1. **Finding total capacitance:** When capacitors are hooked up "in parallel", it's like having two extra storage tanks side-by-side. To find their total capacity, we just add their individual capacities together!
* Total Capacitance (C_parallel) = $$0.45 \mu \mathrm{F} + 0.20 \mu \mathrm{F} = 0.65 \mu \mathrm{F}$$
* Let's write that in Farads: $$0.65 \times 10^{-6} \text{ F}$$

2. **Calculating the energy expended:** The energy the battery uses to fill these capacitors is stored right inside them! We use a special rule for this: Energy (E) = $$1/2 \times \text{Total Capacitance} \times (\text{Voltage})^2$$.
* E_parallel = $$1/2 \times (0.65 \times 10^{-6} \text{ F}) \times (28 \text{ V})^2$$
* E_parallel = $$1/2 \times 0.65 \times 10^{-6} \times 784$$
* E_parallel = $$254.8 \times 10^{-6} \text{ J}$$
* Rounded to be neat: $$2.55 \times 10^{-4} \text{ J}$$

**Part (b): Capacitors in series**

1. **Finding total capacitance:** When capacitors are hooked up "in series", it's like connecting them end-to-end. This makes the total capacity actually smaller than the smallest one! We use a different rule for this: $$1/\text{Total Capacitance} = 1/\text{Capacitor 1} + 1/\text{Capacitor 2}$$. It's a bit like adding fractions.
* $$1/\text{C_series} = 1/(0.45 \mu \mathrm{F}) + 1/(0.20 \mu \mathrm{F})$$
* $$1/\text{C_series} = 2.222... \text{ per } \mu \mathrm{F} + 5 \text{ per } \mu \mathrm{F}$$
* $$1/\text{C_series} = 7.222... \text{ per } \mu \mathrm{F}$$
* So, C_series = $$1/(7.222...) \mu \mathrm{F} \approx 0.13846 \mu \mathrm{F}$$
* Let's write that in Farads: $$0.13846 \times 10^{-6} \text{ F}$$ (We keep more digits for better accuracy in calculation)

2. **Calculating the energy expended:** We use the same energy rule as before!
* E_series = $$1/2 \times (0.13846 \times 10^{-6} \text{ F}) \times (28 \text{ V})^2$$
* E_series = $$1/2 \times 0.13846 \times 10^{-6} \times 784$$
* E_series = $$54.276 \times 10^{-6} \text{ J}$$
* Rounded to be neat: $$5.43 \times 10^{-5} \text{ J}$$

**Part (c): How much charge flowed from the battery in each case?**

The charge (Q) that flows from the battery to fill the capacitors is simply the total capacitance times the voltage: Q = Total Capacitance (C) $$\times$$ Voltage (V).

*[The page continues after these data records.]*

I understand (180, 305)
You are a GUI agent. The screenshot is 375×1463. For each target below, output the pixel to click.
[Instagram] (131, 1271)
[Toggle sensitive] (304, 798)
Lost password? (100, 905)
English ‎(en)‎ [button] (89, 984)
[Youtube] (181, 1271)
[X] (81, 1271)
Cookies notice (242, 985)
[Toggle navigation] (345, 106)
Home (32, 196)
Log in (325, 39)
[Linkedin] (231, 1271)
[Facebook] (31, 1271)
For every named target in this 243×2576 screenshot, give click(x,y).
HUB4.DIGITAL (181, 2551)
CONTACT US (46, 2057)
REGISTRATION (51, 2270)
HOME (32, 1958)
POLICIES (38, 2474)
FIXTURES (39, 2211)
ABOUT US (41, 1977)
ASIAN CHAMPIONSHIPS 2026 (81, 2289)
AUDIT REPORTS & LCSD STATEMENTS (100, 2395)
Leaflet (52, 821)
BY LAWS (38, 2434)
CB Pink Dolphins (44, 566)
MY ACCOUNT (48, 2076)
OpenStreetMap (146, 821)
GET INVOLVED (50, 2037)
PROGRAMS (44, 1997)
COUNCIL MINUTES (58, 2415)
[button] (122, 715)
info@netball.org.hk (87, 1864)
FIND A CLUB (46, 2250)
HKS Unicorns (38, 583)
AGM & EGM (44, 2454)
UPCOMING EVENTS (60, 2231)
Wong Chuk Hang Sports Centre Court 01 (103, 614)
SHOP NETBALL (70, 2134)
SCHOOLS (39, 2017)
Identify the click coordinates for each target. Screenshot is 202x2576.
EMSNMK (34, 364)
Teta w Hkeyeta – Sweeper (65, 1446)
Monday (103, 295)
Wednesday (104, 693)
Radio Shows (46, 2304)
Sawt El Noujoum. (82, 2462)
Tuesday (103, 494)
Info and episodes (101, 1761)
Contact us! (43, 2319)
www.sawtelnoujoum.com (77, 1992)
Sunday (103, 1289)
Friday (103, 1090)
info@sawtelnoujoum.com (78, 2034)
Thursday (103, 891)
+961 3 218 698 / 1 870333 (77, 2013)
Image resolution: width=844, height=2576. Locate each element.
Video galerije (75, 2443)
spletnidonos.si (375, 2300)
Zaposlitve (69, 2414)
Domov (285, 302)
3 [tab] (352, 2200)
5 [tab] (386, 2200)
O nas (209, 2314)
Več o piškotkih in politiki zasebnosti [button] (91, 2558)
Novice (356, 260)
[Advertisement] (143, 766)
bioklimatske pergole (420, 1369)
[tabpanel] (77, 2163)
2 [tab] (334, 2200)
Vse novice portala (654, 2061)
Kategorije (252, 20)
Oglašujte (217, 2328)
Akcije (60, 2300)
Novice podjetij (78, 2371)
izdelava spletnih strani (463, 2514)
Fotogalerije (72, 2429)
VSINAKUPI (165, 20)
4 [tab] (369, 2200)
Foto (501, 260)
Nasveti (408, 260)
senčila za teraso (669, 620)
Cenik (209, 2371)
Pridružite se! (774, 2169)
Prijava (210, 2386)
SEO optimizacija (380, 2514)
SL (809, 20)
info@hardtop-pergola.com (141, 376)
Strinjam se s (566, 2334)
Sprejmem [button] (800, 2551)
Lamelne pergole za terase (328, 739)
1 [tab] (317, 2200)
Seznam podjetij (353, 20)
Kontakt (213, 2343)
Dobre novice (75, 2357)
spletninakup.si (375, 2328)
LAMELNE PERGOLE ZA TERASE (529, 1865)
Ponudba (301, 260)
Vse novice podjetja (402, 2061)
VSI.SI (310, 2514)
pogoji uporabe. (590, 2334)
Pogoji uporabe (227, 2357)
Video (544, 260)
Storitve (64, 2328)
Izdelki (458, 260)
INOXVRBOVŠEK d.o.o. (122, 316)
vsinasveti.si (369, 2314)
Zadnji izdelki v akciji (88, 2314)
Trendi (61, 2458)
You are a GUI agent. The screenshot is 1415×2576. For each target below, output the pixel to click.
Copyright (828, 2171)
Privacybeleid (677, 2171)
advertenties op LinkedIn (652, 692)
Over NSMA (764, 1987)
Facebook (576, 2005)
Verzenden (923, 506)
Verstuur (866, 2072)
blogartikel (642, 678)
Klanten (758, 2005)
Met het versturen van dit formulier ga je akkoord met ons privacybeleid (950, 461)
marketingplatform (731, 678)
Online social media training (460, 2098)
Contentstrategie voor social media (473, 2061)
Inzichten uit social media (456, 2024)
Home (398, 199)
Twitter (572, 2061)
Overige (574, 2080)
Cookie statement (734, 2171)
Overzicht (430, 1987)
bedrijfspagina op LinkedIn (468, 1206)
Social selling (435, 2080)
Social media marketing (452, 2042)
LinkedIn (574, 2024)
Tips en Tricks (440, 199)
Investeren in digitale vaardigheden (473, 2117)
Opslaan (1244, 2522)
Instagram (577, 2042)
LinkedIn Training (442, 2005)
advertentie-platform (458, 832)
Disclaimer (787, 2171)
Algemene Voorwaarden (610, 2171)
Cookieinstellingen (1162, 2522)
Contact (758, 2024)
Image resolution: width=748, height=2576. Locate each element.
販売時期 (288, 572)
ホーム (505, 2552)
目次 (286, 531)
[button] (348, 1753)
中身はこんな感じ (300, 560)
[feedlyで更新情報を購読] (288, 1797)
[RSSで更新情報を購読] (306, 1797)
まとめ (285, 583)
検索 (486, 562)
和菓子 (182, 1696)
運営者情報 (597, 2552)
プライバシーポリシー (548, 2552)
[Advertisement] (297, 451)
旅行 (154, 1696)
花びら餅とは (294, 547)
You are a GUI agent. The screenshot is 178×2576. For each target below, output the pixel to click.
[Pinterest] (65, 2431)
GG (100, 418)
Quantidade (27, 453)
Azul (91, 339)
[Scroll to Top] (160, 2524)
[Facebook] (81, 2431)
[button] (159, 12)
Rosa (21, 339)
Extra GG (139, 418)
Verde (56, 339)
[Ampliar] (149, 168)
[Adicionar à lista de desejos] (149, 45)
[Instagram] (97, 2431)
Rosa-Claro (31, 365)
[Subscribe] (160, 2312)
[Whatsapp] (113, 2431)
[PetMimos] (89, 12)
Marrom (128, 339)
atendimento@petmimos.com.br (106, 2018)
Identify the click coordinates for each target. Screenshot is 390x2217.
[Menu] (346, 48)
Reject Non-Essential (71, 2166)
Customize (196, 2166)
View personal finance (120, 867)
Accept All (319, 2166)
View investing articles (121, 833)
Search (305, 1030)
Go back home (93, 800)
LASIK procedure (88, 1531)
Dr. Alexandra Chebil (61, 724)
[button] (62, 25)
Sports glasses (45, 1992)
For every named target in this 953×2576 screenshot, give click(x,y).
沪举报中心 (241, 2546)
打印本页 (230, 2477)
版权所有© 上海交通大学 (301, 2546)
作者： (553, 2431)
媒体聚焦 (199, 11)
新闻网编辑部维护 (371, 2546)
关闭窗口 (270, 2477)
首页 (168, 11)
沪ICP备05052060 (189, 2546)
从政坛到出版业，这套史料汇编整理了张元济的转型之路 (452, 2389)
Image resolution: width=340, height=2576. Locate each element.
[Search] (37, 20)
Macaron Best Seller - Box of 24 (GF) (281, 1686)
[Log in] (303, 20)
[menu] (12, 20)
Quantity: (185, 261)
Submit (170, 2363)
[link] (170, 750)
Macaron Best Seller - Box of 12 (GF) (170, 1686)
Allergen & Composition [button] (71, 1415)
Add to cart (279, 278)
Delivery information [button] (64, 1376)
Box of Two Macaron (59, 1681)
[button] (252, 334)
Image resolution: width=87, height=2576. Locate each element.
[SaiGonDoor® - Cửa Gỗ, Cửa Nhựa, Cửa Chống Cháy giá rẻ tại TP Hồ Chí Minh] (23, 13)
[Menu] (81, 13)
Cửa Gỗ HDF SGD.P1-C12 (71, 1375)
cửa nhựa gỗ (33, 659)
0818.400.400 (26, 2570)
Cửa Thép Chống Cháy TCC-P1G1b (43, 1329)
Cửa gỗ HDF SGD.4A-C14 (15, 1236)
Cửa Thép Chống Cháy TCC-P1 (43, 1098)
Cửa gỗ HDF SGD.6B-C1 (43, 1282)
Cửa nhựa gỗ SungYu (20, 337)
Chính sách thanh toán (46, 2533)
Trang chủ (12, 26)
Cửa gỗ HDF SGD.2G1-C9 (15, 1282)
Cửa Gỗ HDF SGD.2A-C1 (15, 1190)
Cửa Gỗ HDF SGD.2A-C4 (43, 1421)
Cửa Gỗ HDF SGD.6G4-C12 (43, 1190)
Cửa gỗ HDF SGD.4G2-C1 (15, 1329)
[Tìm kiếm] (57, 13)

1. **Charge for parallel connection:**
* Q_parallel = C_parallel $$\times$$ V
* Q_parallel = $$(0.65 \times 10^{-6} \text{ F}) \times (28 \text{ V})$$
* Q_parallel = $$18.2 \times 10^{-6} \text{ C}$$ (Coulombs)
* Rounded: $$1.82 \times 10^{-5} \text{ C}$$

2. **Charge for series connection:**
* Q_series = C_series $$\times$$ V
* Q_series = $$(0.13846 \times 10^{-6} \text{ F}) \times (28 \text{ V})$$
* Q_series = $$3.87688 \times 10^{-6} \text{ C}$$
* Rounded: $$3.88 \times 10^{-6} \text{ C}$$

Alternative answer

Answer:
(a) When placed in parallel, the battery must expend approximately 2.55 x 10^-4 J of energy.
(b) When placed in series, the battery must expend approximately 5.43 x 10^-5 J of energy.
(c) In the parallel case, about 18.2 μC of charge flowed from the battery. In the series case, about 3.88 μC of charge flowed from the battery. Explain
This is a question about **capacitors, and how they store energy and charge, both when connected in parallel and in series.** The solving steps involve using some cool formulas we learned about how capacitors behave!

The solving step is:

First, let's write down what we know:
* Battery Voltage (V) = 28 V
* Capacitor 1 (C1) = 0.45 μF (that's 0.45 x 10^-6 Farads)
* Capacitor 2 (C2) = 0.20 μF (that's 0.20 x 10^-6 Farads)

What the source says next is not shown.